The 65 page report, and I have it here, also highlights significant problems with the management and marketing of the Olympics and warns that costs could go even higher. Van Ursel found for instance that the province lost $150 million in projected revenue from broadcasting and international sponsorships by failing to adopt a routine hedging strategy that would have protected it against fluctuations in the dollar.

He found too that the government will have to wait six years longer than expected to launch a marketing campaign because it did not realize the International Olympic Committee restricts such campaigns until the previous Olympics are over. B.C. had planned to start its campaign in 2003 but now will have to postpone it until after the 2008 Olympic Summer Games in Beijing.

Van Ursel said: The delay could hurt the province's plan to reap some economic spin-offs.

The auditor's report also notes that the Vancouver Organizing Committee has transferred construction risks for many of the venues to other partners. But if rising costs make it impossible or those partners to finish the job there is a risk the province will have to contribute more funding through VANOC to get the projects completed, the report says.The provinces has set aside $76 million for such unexpected costs but the auditor general also questions whether that emergency fund will be enough.NDP critic Harry Bains said the report shows B.C. risking a financial disaster on part with the 1976 Olympics in Montreal. All you have to do is go back to what happened in Montreal and then go back to what happened in Athens, he said. We do not want to see that kind of stuff happening here, but the way this government is going, the direction this management is going, I think there is a real risk of going in that direction if we do not stop it now.

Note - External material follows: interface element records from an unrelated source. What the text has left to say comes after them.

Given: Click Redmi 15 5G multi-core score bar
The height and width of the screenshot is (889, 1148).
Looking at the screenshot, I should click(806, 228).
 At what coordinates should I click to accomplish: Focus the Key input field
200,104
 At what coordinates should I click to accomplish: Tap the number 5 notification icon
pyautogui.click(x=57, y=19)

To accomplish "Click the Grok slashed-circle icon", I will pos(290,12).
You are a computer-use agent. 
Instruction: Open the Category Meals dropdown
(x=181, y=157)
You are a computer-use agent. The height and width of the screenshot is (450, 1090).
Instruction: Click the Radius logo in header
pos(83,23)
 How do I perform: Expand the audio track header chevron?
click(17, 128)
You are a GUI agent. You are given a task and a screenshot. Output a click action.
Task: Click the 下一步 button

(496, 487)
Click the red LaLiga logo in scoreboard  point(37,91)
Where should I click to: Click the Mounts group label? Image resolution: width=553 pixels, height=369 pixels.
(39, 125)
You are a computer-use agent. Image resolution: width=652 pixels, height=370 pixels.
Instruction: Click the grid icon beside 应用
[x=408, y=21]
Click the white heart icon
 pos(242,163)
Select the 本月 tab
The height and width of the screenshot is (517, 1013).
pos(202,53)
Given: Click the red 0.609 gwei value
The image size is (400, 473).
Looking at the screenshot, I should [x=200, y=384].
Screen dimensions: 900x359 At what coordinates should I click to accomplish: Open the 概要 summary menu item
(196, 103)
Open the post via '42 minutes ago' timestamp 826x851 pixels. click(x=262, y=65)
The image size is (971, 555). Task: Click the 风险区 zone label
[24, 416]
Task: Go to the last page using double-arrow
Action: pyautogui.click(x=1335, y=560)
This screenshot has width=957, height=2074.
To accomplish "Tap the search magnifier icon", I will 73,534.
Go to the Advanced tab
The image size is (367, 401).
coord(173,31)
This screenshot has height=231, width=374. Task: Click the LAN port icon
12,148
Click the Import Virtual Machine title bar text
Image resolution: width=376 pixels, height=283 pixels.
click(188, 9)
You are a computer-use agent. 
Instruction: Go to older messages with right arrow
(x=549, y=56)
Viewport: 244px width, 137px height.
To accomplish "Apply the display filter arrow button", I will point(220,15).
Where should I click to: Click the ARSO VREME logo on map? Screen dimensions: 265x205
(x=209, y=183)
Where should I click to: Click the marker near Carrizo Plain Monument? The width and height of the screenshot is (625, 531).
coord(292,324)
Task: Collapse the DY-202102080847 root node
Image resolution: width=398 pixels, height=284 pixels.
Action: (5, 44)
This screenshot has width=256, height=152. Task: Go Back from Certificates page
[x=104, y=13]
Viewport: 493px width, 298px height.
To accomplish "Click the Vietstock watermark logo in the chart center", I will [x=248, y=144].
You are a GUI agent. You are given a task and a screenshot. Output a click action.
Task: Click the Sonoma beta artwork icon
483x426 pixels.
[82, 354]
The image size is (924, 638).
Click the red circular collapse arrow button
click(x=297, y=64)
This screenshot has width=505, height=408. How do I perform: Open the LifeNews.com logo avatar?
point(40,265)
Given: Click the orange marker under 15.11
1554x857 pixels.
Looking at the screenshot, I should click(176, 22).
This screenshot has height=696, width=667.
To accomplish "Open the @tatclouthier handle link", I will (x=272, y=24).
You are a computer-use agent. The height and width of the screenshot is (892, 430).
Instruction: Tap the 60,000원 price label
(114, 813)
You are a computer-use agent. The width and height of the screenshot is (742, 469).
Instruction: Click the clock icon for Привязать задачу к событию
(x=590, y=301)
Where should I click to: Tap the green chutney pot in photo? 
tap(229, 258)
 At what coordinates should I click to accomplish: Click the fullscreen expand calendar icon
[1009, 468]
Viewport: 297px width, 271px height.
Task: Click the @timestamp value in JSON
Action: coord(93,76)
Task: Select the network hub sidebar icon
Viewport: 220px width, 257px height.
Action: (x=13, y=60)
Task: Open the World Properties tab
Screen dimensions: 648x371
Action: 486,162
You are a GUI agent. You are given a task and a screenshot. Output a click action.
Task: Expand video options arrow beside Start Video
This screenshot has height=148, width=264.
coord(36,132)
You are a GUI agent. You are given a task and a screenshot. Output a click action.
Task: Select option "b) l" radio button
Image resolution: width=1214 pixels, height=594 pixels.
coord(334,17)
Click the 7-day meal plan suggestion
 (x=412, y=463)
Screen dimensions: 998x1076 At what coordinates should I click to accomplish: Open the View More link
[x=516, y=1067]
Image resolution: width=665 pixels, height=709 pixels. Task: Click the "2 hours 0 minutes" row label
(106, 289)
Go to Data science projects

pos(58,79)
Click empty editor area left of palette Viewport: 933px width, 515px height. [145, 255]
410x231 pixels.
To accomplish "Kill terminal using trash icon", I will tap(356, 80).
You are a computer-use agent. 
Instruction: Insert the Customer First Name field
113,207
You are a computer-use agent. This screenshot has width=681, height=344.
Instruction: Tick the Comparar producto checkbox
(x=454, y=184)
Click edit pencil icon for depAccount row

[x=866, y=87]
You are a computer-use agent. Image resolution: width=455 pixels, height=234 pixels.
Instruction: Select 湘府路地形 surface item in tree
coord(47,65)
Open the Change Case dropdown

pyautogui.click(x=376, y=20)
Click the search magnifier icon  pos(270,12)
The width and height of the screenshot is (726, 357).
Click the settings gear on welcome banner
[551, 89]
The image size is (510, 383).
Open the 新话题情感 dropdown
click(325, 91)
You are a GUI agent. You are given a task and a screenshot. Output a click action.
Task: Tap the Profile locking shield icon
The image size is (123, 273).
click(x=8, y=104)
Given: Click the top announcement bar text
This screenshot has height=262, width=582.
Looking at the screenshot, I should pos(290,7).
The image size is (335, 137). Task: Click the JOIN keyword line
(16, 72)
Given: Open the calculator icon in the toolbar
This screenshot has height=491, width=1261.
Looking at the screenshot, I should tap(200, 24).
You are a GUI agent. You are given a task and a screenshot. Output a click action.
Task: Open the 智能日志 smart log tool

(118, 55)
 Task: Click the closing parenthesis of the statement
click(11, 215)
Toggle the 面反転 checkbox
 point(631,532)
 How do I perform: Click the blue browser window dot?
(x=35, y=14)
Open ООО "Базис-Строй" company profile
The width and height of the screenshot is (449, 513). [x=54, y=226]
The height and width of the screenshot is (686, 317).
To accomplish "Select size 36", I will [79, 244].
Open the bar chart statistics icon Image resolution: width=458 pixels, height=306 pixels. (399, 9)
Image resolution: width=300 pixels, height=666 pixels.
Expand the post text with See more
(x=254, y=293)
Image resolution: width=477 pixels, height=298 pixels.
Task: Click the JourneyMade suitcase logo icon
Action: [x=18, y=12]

Escalation continues to run rampant in British Columbia as a result of higher material and labour costs and the lack of competitive bids and skilled tradespeople especially in the lower mainland.

That comes from a Victoria Times columnist but it underscores our concerns. We are profoundly supportive of the ideals and the principles of the Olympic movement and Paralympic movement. We are profoundly supportive of our athletes. In fact the NDP throughout its history has called for more support for Canadian athletes. There is no doubt about that. However we balance that off with real concerns about the cost overruns that are apprehended with these Olympic Games and both at the provincial legislature in Victoria and here in the federal Parliament we are raising those issues on a regular basis.

We saw Bill C-47 as a bill that would help to address in part those apprehended Olympic cost overruns and we want to make sure that the Vancouver Olympic Committee can do what it needs to do to ensure that there are as few obligations imposed on taxpayers as possible.

In fact, we would like to make sure that the B.C. provincial government does its job to ensure that there is not additional funds required. However we are generally concerned as is B.C.'s auditor general with the direction the provincial government is taking. So we support in principle Bill C-47 and we constructively brought forward amendments that improve the bill, so that the bill actually does address some of the concerns that people have raised about it perhaps going too far.

The sunset clause will make a difference, there is no doubt. The exemption on electronic media will make a difference, there is no doubt about that. We have certainly sent I think a very clear message to the Vancouver Olympic Organizing Committee that we want to make sure the regulations keep with the spirit of what the NDP has offered at the industry committee and what we are saying here in the House.

We want to make sure that these games proceed smoothly and that in the end all Canadians and all British Columbians will be happy and will be content with how the games actually came about and will feel some sense of pride that we in the Vancouver-Whistler area about the 2010 Olympic Games that really shows the ideals of the Olympic movement and also the ideals that we all have as Canadians.